Menurut Koordinator Program Komunitas Konservasi Indonesia (KKI) Warsi, Riche Rahma Dewita, arah pembangunan ekonomi hijau bisa difokuskan pada praktik-praktik jasa lingkungan. Misalnya, pemanfaatan air sebagai pembangkit tenaga listrik, penerimaan pendapatan dari aksi pelestarian hutan lindung yang bisa berkontribusi terhadap penurunan efek gas rumah kaca negara, ataupun penyelenggaraan agroforestry yang memanfaatkan hasil bumi dari hutan.

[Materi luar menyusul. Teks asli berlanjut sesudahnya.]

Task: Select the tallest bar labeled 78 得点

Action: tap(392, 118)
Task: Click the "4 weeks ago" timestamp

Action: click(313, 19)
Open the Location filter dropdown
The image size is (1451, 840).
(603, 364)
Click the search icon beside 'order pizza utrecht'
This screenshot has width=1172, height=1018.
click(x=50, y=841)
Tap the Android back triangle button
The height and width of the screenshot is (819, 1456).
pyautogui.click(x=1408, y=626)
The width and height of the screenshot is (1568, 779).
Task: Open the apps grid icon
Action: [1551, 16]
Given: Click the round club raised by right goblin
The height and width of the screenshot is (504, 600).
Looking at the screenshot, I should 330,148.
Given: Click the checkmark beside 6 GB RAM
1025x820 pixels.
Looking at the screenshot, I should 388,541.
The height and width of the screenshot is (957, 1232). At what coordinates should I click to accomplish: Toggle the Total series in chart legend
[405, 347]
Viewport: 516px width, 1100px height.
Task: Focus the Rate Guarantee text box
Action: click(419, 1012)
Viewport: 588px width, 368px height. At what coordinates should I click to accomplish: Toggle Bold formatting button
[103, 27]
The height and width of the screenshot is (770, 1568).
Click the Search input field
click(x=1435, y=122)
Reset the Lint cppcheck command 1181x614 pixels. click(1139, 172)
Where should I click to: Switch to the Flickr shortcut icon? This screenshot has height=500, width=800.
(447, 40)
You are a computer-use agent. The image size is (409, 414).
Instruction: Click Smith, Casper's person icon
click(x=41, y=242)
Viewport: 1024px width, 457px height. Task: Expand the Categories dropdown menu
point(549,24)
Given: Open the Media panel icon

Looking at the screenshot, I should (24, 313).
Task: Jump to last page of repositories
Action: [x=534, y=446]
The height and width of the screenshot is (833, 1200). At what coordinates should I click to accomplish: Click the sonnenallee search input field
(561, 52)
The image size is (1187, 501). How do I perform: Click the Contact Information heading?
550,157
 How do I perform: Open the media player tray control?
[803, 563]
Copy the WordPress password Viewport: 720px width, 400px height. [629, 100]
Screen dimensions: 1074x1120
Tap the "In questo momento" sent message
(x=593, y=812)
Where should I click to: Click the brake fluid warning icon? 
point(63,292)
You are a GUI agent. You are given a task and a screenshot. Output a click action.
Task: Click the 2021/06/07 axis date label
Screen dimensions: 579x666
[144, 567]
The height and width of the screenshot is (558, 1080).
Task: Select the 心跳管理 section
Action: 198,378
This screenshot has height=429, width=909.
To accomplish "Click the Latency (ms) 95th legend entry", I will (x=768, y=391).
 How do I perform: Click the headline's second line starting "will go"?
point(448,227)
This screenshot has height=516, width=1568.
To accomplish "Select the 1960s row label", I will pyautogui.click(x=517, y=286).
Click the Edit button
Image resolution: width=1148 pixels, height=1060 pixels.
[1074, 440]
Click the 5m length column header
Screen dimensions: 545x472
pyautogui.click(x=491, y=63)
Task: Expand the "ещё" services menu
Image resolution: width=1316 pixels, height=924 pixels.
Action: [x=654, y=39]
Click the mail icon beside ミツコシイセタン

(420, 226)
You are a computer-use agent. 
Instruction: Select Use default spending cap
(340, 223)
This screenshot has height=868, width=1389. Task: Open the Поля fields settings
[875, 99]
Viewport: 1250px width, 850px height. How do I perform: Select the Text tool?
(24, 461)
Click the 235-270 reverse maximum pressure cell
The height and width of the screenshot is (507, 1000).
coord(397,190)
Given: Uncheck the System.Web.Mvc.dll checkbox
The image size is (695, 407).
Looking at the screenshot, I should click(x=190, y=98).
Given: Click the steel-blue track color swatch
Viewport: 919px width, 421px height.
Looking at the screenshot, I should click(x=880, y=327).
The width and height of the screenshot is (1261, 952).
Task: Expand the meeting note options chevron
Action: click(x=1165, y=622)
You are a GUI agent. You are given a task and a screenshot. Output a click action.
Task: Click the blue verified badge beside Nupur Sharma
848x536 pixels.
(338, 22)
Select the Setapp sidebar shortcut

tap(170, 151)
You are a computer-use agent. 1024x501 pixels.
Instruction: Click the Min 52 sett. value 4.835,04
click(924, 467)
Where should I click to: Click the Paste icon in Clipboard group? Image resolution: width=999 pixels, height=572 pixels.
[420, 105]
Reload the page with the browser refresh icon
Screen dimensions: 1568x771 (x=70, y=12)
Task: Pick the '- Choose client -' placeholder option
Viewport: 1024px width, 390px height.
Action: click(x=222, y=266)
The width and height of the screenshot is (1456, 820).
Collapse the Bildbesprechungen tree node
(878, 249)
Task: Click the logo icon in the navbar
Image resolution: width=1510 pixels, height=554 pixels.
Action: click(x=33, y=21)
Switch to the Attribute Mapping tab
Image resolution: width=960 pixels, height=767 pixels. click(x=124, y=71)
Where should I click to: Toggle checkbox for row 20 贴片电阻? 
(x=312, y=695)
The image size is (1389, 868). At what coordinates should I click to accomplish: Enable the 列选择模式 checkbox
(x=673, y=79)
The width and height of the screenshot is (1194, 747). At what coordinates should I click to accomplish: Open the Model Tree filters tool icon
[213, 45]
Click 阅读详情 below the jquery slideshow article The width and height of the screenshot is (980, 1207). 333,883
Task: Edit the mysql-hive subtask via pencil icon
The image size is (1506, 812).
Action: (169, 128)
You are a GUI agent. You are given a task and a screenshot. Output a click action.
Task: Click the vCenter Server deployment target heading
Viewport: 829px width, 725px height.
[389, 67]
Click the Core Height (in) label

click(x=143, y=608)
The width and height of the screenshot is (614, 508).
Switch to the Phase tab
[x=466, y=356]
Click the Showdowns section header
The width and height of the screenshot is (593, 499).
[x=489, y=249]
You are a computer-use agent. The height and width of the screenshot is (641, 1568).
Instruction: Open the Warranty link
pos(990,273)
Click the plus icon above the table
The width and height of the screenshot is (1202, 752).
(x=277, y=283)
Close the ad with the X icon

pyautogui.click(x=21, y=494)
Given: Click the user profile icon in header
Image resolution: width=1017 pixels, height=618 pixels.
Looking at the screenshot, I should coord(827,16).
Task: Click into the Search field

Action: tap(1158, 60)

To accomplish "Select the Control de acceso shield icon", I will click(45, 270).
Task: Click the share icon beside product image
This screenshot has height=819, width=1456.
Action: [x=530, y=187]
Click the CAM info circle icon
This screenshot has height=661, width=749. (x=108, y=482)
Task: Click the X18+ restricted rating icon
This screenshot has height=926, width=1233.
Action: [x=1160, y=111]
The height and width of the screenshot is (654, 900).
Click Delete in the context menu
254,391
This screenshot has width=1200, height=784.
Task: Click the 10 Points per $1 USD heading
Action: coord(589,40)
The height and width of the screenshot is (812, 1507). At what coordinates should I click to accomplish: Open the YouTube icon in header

“Semua praktik tersebut sangat mungkin dilakukan oleh masyarakat dan pada akhirnya berkontribusi langsung pada kehidupan mereka,” tutur Riche.

Namun, Riche juga menegaskan, apapun kebijakan pemerintah terkait ekonomi hijau, sangat perlu mempertimbangkan kapasitas masyarakat dimana kebijakan itu diterapkan. Misalnya, apakah kebijakan ekonomi hijau ini sesuai dengan arah mata pencaharian masyarakat sekitar, seberapa jauh pemahaman masyarakat sekitar tentang pengelolaan lahan yang mendukung pelestarian lingkungan, teknologi apa yang telah digunakan untuk mendukung penyelenggaraan ekonomi hijau, dan sebagainya.

“Berdasarkan seluruh penilaian ini, pemerintah bisa melakukan perencanaan pembangunan untuk memperbaiki apa yang sudah berjalan, sehingga pembangunan ekonomi hijau IKN lebih terarah dan bermanfaat bagi seluruh pihak,” kata Riche.